------ Passage ------

Why Sergio Romero – not Jadon Sancho – is emblematic of Man Utd’s disastrous transfer window

Simon Lloyd

Sancho will get the headlines, but Sergio Romero is the true symbol of United’s failings

Amidst the chaos, it was easily missed. As Manchester United raced against the clock to conclude deals for four new players on transfer deadline day, Eliana Guercio, the wife of Sergio Romero, had seen enough. Taking matters into her own hands, Guercio shared a post to her Instagram account, demanding the club show her husband the respect he deserved by allowing him to leave.

Ultimately, her attempts proved unsuccessful. Romero remains a Manchester United player.

As the dust settles on what, even by their own pathetically low recent standards, has been a disastrous transfer window for United, it’s understandable that the plight of Romero will be largely overlooked. Why, when a blend of incompetence and supreme arrogance scuppered any hopes of Jadon Sancho’s arrival, should a stand-in goalkeeper not being granted a move away be the main story?

And yet, as more details of their botched attempts to prise Sancho from Borussia Dortmund seep out, the case of Romero says just as much – if not more – about the shambolic nature in which aspects of the club are managed.

Romero was brought to United by Louis van Gaal in 2015. David De Gea had appeared certain to join Real Madrid at the time, only for his move to fall through at the eleventh hour. If he was signed as a potential replacement for De Gea, Romero hasn’t exactly kicked up a fuss at having to play understudy to the Spaniard for the past five years.

Instead, he has deputised admirably. Regularly asked to stand in for De Gea in cup fixtures, he was in goal as United claimed their last trophy in the 2017 Europa League final. His steady performances, coupled with a few costly blunders by De Gea, have often prompted debate as to whether he is “too good” to be spending the majority of games watching on from the bench.

At the turn of the year it seemed Romero’s days as a United player were numbered. With De Gea only months into a new long-term contract, Dean Henderson’s impressive loan form at Sheffield United meant a return to his parent club was becoming increasingly likely. Three men vying for the same position was simply one too many and Romero, surely, would be the one to make way.

------ Data records ------

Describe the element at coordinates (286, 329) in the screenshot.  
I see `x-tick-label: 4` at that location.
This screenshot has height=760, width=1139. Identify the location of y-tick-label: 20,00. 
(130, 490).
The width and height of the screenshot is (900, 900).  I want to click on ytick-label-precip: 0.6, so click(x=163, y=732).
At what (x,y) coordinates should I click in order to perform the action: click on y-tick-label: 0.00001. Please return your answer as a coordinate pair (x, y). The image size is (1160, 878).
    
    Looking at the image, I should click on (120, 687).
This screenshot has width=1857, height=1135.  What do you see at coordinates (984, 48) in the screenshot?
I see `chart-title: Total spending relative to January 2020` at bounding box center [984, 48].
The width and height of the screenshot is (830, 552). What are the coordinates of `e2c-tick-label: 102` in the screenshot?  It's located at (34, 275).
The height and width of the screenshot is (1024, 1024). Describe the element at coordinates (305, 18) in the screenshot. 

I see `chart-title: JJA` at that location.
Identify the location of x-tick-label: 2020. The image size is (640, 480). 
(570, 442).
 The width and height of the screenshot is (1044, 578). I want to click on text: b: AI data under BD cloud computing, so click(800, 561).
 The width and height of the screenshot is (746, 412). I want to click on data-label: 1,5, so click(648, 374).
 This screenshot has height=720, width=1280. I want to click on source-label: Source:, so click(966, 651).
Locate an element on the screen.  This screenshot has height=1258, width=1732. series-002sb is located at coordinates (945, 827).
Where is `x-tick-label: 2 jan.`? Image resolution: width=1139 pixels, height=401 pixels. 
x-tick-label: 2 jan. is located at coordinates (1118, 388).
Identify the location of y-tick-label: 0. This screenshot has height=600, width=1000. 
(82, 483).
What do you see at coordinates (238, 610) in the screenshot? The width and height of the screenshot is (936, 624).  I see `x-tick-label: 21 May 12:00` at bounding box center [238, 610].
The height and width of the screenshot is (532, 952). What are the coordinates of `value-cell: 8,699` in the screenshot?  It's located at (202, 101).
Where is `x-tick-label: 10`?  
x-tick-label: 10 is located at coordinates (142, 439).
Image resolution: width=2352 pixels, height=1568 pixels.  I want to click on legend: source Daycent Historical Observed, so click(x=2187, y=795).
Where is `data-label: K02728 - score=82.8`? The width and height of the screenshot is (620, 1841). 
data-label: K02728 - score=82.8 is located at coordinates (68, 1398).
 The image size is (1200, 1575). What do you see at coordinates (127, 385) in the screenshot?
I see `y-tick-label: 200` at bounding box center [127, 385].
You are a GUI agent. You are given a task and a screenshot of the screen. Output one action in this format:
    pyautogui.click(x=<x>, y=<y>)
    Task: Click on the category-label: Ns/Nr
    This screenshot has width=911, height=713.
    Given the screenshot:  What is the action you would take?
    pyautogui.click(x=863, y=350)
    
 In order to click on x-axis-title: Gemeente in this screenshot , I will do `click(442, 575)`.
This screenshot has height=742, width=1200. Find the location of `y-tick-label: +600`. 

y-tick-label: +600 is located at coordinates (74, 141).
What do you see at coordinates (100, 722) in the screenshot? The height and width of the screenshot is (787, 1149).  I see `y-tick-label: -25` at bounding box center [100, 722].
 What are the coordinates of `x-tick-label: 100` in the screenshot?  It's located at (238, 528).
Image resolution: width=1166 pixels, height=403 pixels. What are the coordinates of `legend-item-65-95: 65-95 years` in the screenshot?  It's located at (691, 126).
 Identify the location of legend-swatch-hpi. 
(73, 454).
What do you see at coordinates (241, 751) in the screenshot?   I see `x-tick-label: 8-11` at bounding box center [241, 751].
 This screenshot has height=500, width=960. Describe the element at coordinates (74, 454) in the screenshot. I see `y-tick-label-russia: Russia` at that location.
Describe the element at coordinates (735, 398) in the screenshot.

------

To do =>
[1] According to the article on Sergio Romero, which final did Romero play in goal when United claimed their last trophy?
[2] Find every line of the records that contains the word "size", and copy each of those lines.

Task-by-task results =>
[1] The 2017 Europa League final.

[2]
At what (x,y) coordinates should I click in order to perform the action: click on y-tick-label: 0.00001. Please return your answer as a coordinate pair (x, y). The image size is (1160, 878).
Identify the location of x-tick-label: 2020. The image size is (640, 480). 
 The image size is (1200, 1575). What do you see at coordinates (127, 385) in the screenshot?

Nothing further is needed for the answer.